● Activity
A copy is needed of each line in the records that has the word "value".
(Data for review begins)
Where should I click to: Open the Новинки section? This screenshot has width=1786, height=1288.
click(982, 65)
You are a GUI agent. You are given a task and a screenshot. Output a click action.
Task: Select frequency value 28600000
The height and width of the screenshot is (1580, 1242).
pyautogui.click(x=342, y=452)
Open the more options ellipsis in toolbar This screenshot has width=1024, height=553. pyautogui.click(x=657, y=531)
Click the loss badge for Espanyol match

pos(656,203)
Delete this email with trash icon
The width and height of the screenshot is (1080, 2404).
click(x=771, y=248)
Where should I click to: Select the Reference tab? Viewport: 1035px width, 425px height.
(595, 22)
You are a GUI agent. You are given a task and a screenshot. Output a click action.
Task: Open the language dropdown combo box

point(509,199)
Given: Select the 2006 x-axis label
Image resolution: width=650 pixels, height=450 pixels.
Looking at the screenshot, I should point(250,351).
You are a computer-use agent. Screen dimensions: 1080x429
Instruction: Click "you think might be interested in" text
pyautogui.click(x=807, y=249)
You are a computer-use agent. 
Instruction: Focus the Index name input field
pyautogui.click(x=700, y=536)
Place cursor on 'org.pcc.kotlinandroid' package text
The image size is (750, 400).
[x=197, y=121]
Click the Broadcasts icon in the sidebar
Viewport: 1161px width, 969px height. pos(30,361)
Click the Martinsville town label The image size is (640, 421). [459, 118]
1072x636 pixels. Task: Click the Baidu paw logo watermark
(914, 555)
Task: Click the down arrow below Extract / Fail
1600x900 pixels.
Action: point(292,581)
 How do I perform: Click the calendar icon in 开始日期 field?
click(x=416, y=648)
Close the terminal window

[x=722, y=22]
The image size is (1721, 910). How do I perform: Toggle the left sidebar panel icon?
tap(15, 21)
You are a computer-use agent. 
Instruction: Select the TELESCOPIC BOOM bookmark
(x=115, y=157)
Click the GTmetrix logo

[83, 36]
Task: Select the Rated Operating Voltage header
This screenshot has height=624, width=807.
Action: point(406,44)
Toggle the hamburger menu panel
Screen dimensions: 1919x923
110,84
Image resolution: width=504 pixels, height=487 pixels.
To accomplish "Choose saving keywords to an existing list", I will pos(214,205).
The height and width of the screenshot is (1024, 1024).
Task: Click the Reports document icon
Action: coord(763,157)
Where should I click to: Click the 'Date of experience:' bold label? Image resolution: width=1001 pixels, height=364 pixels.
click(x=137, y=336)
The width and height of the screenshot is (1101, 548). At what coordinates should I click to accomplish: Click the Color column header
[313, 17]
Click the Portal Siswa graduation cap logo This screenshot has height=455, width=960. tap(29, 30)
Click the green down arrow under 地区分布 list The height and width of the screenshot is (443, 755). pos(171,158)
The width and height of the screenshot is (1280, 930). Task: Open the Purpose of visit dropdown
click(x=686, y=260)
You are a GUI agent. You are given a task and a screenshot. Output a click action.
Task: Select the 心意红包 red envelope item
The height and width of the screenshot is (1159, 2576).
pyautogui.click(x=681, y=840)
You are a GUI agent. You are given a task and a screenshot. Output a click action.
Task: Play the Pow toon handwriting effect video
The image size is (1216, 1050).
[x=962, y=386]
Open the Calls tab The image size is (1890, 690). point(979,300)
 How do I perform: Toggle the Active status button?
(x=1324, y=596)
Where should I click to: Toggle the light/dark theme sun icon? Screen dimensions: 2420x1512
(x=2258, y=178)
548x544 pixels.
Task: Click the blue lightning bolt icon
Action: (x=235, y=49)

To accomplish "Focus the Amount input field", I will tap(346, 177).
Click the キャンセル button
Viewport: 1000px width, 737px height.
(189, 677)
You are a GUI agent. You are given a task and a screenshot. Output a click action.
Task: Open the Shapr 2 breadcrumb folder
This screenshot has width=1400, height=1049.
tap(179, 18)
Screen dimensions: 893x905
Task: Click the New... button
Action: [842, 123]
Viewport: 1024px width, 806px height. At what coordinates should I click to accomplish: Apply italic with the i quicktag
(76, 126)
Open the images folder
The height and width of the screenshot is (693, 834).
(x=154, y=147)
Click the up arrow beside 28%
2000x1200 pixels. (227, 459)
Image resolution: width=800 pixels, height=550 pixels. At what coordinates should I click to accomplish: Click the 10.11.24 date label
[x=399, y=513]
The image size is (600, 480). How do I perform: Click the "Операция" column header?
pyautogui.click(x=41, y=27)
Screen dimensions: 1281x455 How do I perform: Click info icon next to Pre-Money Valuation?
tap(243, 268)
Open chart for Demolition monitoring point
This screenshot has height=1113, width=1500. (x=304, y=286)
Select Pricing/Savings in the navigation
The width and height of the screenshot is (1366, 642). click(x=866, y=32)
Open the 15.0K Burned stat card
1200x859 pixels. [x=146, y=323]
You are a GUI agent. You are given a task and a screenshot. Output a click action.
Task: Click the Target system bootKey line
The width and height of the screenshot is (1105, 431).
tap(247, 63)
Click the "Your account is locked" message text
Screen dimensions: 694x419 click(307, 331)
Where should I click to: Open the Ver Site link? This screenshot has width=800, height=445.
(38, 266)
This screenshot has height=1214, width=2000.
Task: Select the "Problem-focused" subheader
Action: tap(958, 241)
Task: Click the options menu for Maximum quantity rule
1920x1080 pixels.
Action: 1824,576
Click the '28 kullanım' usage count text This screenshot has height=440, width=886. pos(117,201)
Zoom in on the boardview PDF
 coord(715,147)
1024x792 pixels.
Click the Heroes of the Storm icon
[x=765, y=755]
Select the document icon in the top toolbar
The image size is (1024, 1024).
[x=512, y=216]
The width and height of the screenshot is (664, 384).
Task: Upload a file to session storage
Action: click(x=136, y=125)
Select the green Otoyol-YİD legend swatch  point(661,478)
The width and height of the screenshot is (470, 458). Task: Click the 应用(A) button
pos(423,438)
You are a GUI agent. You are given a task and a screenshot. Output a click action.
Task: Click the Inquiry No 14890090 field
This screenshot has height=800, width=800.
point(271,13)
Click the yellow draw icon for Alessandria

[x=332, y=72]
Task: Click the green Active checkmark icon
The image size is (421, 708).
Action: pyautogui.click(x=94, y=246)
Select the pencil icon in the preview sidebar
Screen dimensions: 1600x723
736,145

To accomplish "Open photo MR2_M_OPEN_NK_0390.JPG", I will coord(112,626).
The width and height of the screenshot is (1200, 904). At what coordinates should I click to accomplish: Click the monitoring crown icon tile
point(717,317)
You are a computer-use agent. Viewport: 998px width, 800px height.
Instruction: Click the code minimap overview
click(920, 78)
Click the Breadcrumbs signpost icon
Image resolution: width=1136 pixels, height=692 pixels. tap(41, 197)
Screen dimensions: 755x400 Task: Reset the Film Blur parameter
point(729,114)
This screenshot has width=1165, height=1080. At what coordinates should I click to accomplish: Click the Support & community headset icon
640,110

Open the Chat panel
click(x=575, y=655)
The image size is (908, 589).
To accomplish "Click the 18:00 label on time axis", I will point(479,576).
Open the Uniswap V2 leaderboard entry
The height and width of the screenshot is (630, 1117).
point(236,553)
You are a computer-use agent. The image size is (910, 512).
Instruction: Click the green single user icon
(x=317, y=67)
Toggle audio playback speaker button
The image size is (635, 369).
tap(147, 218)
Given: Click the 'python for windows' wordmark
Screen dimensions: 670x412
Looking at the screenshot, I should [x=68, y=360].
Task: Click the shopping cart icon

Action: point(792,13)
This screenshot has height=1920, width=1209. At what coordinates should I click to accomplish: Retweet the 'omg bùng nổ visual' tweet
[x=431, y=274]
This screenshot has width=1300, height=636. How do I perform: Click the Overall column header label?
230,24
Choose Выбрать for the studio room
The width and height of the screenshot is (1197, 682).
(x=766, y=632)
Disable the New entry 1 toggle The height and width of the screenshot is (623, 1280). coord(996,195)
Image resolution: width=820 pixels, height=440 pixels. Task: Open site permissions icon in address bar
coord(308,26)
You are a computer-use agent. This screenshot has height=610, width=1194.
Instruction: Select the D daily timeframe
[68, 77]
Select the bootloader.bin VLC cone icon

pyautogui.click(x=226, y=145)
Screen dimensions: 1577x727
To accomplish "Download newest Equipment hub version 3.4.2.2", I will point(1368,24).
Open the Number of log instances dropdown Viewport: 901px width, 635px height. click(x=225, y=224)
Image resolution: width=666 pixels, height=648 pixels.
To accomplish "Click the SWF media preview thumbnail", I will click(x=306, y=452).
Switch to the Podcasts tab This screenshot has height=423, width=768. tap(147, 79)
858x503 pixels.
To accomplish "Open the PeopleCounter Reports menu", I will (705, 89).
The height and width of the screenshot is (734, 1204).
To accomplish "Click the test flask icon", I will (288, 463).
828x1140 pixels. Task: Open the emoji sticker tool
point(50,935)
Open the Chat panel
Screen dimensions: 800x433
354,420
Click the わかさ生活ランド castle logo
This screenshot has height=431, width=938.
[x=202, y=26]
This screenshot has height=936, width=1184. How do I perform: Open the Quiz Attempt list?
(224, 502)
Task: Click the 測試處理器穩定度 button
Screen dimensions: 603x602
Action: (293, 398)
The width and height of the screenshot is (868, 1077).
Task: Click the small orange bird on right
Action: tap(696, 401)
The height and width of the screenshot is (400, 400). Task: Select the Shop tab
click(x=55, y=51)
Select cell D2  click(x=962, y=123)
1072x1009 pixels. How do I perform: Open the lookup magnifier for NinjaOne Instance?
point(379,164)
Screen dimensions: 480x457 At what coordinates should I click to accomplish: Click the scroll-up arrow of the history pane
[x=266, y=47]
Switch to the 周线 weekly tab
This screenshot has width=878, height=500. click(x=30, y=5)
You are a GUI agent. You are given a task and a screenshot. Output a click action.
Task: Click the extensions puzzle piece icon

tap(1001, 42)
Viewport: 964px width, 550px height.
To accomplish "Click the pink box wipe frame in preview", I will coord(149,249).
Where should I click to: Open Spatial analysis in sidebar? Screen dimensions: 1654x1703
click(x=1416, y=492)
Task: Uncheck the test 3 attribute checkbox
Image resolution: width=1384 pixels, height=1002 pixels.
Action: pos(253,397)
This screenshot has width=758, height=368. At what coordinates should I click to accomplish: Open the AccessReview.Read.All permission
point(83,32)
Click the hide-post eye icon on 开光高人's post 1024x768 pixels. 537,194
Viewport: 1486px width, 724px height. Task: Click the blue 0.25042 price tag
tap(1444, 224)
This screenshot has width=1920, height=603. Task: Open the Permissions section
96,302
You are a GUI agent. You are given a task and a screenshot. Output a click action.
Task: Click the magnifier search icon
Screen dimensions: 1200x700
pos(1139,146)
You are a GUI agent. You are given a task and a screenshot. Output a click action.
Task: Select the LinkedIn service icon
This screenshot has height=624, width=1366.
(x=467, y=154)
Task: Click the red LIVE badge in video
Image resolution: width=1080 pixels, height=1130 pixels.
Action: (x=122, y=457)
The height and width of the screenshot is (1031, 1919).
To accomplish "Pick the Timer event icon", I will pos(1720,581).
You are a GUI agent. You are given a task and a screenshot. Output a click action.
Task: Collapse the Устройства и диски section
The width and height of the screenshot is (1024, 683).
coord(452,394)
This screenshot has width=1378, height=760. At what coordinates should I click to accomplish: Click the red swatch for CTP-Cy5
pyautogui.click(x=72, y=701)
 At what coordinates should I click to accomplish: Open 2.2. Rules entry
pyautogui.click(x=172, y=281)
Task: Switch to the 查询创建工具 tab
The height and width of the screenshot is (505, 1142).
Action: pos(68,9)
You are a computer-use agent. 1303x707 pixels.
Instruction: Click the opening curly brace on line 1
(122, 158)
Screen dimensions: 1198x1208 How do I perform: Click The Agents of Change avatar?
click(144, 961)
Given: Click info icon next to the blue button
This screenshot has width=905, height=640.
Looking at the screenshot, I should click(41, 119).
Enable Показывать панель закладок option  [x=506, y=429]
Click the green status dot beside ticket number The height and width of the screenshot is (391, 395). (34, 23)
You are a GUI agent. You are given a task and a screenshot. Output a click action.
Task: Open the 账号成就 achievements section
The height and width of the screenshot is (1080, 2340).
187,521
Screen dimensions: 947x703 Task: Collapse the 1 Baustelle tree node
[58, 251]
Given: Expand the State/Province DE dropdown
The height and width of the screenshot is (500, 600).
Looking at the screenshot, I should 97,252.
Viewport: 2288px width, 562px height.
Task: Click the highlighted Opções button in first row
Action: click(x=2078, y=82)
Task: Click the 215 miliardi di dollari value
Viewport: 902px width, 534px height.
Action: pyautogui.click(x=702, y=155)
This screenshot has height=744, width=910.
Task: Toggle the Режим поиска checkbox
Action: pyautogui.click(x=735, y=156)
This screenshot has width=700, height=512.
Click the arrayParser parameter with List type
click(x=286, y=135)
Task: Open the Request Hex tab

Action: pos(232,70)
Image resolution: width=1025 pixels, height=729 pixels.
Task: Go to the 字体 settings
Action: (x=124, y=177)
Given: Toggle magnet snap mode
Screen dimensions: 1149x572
(Data for review ends)
● Response area
Task: Select frequency value 28600000
Task: Click the 215 miliardi di dollari value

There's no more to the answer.